In B-423214.2; B-423214.3, a decision issued on March 13, 2025, the GAO denied a bid protest challenging the awardee’s compliance with the limitations on subcontracting clause when the protester could not demonstrate the awardee’s intent not to comply. The Army issued the underlying women-owned small business set-aside invitation for bids (IFB) for refuse collection and recycling services at Ft Moore, Georgia. The IFB included the clause at FAR 52.219-14, amended by Department of Defense (DOD) Class Deviation 2021-O0008, which required compliance with the limitations on subcontracting requirements, as applied to services contracts, by the end of the base term of the contract and again following each subsequent option period. The awardee’s bid package included its teaming agreement with its subcontractor, which stated that the team intended to divide the onsite work in a manner that complies with all regulations and FAR clauses. The agreement also stated that compliance with FAR 52.219-14 would be achieved over the life of the contract. Focusing on the latter statement, the protester argued that the awardee did not intend to comply with the contract’s limitations on subcontracting clause, which required demonstrable compliance at multiple different time periods, such as at the end of the base year and each option year, rather than just once at the end of the contract.
The Army took the position that the awardee’s bid was responsive because it acknowledged and confirmed compliance with the limitations on subcontracting requirements. The contracting officer (CO) further explained that the awardee’s promise to comply with the clause over the life of the contract was reasonably interpreted by the agency as a commitment to comply with the requirements throughout the contract, including at different time periods following the base and each option period. Given this explanation, the GAO agreed with the agency, noting that the awardee’s bid contained a clear representation that it would comply with all regulations and requirements of the solicitation, particularly with respect to the division of work. This meant that the Army reasonably concluded that the awardee would comply with the limitations on subcontracting clause. The protester’s interpretation of the language in the awardee’s bid concerning compliance over the life of the contract was rejected for ignoring express statements committing to compliance with the clause and for making assumptions not supported by the record. Thus, the GAO found that the protester failed to show that the awardee’s bid, on its face, indicated an intent not to comply with the limitations on subcontracting clause. As a result, the protest was denied as the agency’s determination concerning the acceptability and responsiveness of the awardee’s bid was found reasonable.
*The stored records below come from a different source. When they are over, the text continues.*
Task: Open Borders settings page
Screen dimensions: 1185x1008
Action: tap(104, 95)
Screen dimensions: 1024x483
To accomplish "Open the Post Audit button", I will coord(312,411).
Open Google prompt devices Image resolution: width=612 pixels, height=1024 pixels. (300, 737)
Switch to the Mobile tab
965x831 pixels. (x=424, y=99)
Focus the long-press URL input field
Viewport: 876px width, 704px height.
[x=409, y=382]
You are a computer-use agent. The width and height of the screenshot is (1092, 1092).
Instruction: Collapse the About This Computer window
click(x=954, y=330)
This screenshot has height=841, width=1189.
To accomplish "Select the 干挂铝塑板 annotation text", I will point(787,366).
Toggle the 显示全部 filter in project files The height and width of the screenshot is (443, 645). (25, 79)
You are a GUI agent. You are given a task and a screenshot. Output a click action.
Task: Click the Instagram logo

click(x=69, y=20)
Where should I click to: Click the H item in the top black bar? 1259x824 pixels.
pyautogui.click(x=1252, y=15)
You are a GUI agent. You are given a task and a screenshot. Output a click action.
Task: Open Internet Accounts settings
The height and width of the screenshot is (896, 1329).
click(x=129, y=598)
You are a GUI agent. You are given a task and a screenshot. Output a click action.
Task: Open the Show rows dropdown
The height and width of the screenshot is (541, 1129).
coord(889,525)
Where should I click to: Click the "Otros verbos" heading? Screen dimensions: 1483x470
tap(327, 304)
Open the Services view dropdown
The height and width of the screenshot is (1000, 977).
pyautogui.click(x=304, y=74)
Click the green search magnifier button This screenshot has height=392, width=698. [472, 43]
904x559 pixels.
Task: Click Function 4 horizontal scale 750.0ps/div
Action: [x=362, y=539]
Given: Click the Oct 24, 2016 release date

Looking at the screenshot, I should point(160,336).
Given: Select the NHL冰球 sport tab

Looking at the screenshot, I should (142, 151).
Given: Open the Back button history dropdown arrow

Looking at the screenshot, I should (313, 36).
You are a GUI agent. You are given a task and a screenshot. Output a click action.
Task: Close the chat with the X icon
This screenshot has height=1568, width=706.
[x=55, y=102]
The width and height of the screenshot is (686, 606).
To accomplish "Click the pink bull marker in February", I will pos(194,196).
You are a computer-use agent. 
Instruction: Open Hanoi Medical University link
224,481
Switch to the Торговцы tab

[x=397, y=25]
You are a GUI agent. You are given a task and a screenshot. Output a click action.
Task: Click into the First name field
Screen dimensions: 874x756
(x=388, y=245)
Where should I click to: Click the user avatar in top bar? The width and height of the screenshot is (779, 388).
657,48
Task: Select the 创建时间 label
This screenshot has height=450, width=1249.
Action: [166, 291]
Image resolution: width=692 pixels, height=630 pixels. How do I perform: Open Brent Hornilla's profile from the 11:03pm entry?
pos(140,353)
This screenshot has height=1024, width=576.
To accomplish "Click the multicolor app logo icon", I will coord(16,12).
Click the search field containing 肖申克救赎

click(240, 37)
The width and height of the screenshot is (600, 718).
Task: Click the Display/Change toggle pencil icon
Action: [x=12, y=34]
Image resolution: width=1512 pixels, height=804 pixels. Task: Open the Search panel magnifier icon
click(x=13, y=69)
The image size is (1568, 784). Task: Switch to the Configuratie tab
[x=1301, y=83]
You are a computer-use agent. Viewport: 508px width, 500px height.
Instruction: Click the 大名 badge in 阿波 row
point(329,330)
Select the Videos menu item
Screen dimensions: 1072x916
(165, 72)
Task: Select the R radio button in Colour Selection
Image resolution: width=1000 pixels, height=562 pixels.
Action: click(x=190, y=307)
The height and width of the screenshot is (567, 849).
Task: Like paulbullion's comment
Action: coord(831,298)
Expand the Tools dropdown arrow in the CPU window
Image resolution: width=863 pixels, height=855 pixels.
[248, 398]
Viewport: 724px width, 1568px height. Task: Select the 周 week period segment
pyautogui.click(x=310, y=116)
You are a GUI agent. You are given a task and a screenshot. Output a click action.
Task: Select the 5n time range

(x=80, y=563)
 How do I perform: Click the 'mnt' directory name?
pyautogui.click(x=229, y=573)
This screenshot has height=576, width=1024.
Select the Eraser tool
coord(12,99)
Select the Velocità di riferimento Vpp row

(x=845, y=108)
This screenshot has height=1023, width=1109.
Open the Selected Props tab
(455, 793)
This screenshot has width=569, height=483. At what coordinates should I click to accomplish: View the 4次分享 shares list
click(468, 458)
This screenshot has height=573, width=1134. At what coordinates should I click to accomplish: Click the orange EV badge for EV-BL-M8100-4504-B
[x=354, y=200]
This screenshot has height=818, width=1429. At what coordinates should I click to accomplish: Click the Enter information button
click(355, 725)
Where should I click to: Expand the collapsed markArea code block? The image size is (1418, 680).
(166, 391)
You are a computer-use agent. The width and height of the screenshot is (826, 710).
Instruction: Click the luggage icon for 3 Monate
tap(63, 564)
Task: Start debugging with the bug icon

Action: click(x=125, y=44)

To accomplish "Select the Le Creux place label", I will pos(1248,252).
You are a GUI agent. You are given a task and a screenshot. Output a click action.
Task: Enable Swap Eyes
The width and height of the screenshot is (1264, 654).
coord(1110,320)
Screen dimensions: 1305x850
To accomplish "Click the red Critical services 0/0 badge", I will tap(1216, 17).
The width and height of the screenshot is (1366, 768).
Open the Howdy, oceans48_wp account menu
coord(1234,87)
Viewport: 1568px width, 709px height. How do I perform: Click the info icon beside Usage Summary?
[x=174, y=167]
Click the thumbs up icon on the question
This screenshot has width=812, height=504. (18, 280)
Meanwhile, in B-298364.6; B-298364.7, the GAO sustained the protest when the awardee’s proposal, on its face, did not meet the limitations on subcontracting requirements. The Air Force issued the request for proposals (RFP) for Aerospace research, development, test, and evaluation in support of its Flight Test Center at Edwards Air Force Base in California. The total small business set-aside RFP incorporated the clause at FAR 52.219-14 and advised offerors that at least 50% of the cost of contract performance incurred for personnel shall be expended for employees of the concern. However, the awardee’s proposal stated that only 43.2% of the cost of performance would be expended for the awardee’s employees. The GAO stated in its analysis that a proposal that fails to conform to a material term of the solicitation, such as the limitations on subcontracting, is considered unacceptable and may not form the basis for an award. Accordingly, since it was clear to the Air Force from the face of the awardee’s proposal that it would not expend 50% of the cost of performance for its own employees, the agency was required to find the proposal unacceptable and ineligible for award. It was of no consequence that the SBA had deemed the awardee responsible because the issue was one of proposal responsiveness or acceptability, rather than of responsibility. Ultimately, the GAO sustained the protest as the awardee had taken exception to the limitations on subcontracting requirements.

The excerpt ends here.